Salih Bey, hiç ihmal etmediği şekerleri Şahım’a yedirdi. Asım Çavuş’un dikkatini çekti:
-Sen her zaman şeker mi yedirirsin Şahım’a?
-Evet baba, şeker yemeye alışıktır Şahım.
-İyi, hadi bakalım, çıkalım yola.
-Geç kalmayın, diye seslendi Gülbahar Hatun.
-Ziyaret edeceğim dostlar var, geç kalırsak merak etmeyin.
-Haydi, güle güle gidin.
-Gelinime iyi bak, iş yaptırmayasın ona.
-Merak etme sen. Dediğim gibi geç kalmayın.
Asım Çavuş ile Salih Bey, atlara binmeden Pırpır Ali’nin kahvesinin önünden geçerken, onu kahvenin önünde oturur buldular.
-Hayırdır Pırpır Ali, kahvede kimse yok?
-Yok beyim. Herkes işinde gücünde.
-Oh ne güzel. Çalışsınlar, her işi karılarına yaptırmasınlar. Sen niye oturuyorsun peki?
-Ben harmanımı bitirdim beyim.
-Yardım etsene komşularına.
-Gelen olur diye açık tutuyorum. Siz hayırdır beyim?

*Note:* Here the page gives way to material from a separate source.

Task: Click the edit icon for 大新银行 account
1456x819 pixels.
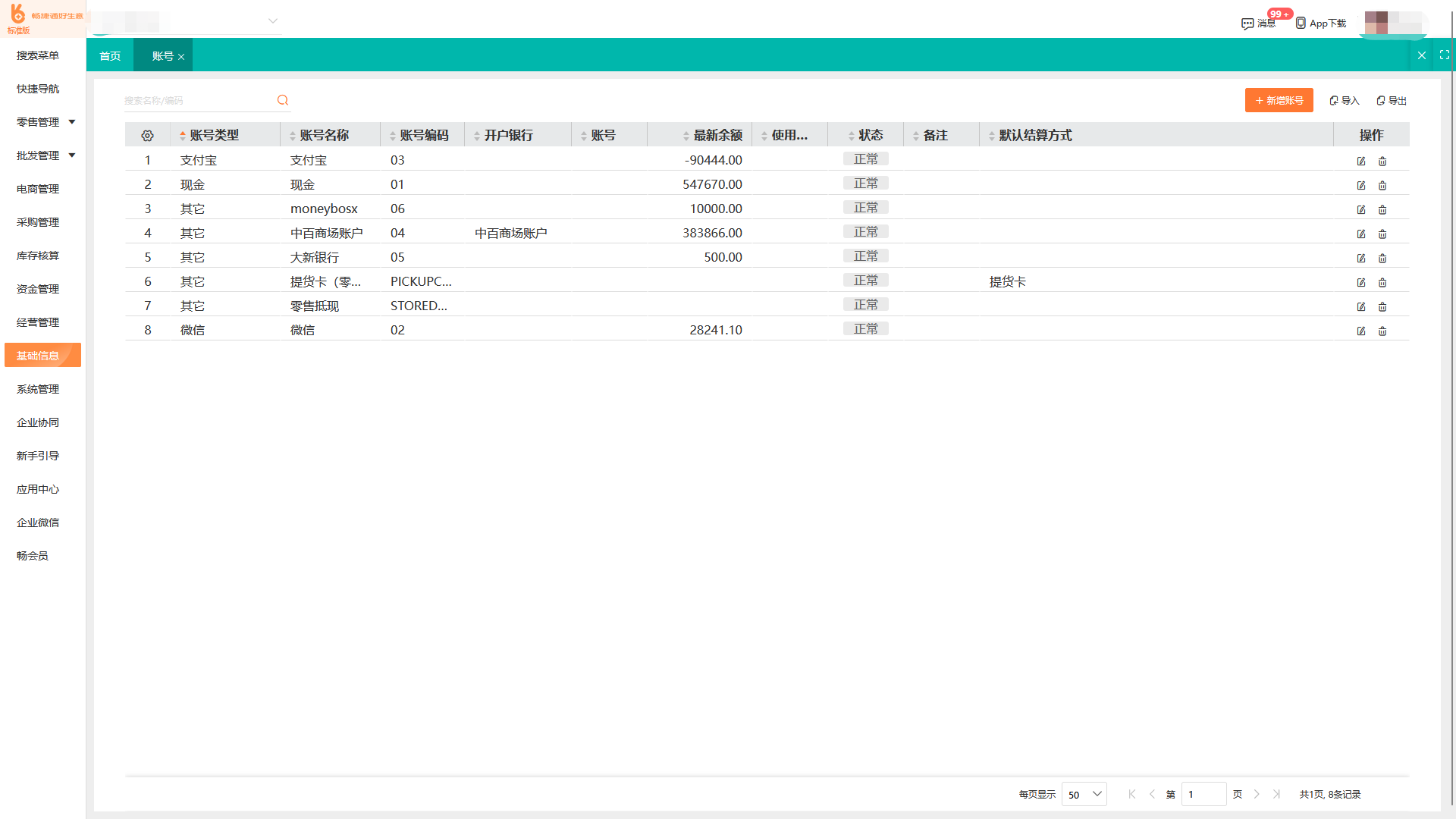Action: pos(1361,257)
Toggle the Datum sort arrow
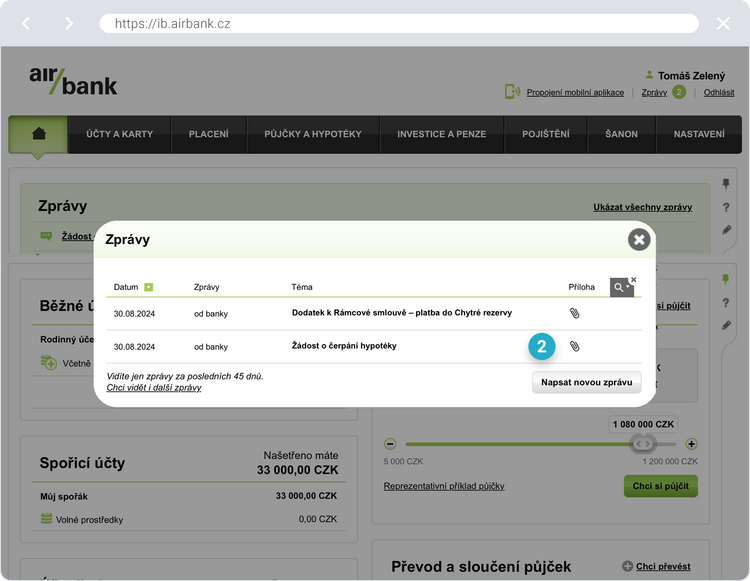The height and width of the screenshot is (581, 750). click(149, 287)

-Kasabaya gidiyoruz Pırpır Ali.
-Yolunuz açık olsun beyim.
-Sağol.
Baba-oğul, köyün çıkışında atlara bindiler. Asım Çavuş önde Salih Bey arkada Çit yol ayrımına kadar indiler.
-Yolu iyi yaptılar Salih.
-Evet baba, sıkı sıkı tembihlemiştim.
-Paralarını ödedin değil mi?
-Ödedim baba.
Konuşa konuşa Şeytan Kayalıklarına kadar geldiler.
-Şuraya bir daha bakalım Salih.
-Olur baba.
Atlarından indiler. Asım Çavuş, uzun bir süre hem ağaç köprüyü hem de kayalıkları inceledi.
-Köprü sağlam görünüyor ama Salih, bu dereye çok dayanmaz. Bir sel, köprüyü yıkabilir.
-Yıkar baba.
-Şart buraya kemer köprü.
-Şart baba, yoksa buraya ağaç köprü dayanmaz. Yılda birkaç defa ağaç köprü yaptırıyoruz.
-Gelinim doğum yapsın ilk işimiz köprüyü yaptırmak olsun Salih.
-Ben de öyle düşünüyorum.
-Haydi gidelim.
Atlara bindiler.
-Var mısın benimle yarışa?
-Yok baba ne olur ne olmaz, sen çoktandır at koşturmadın. Yavaş gidelim.
-Senin dediğin olsun ama yine de o kadar yavaş gitmeyelim. Anan sıkı sıkı tembih etti, geç kalmayın diye.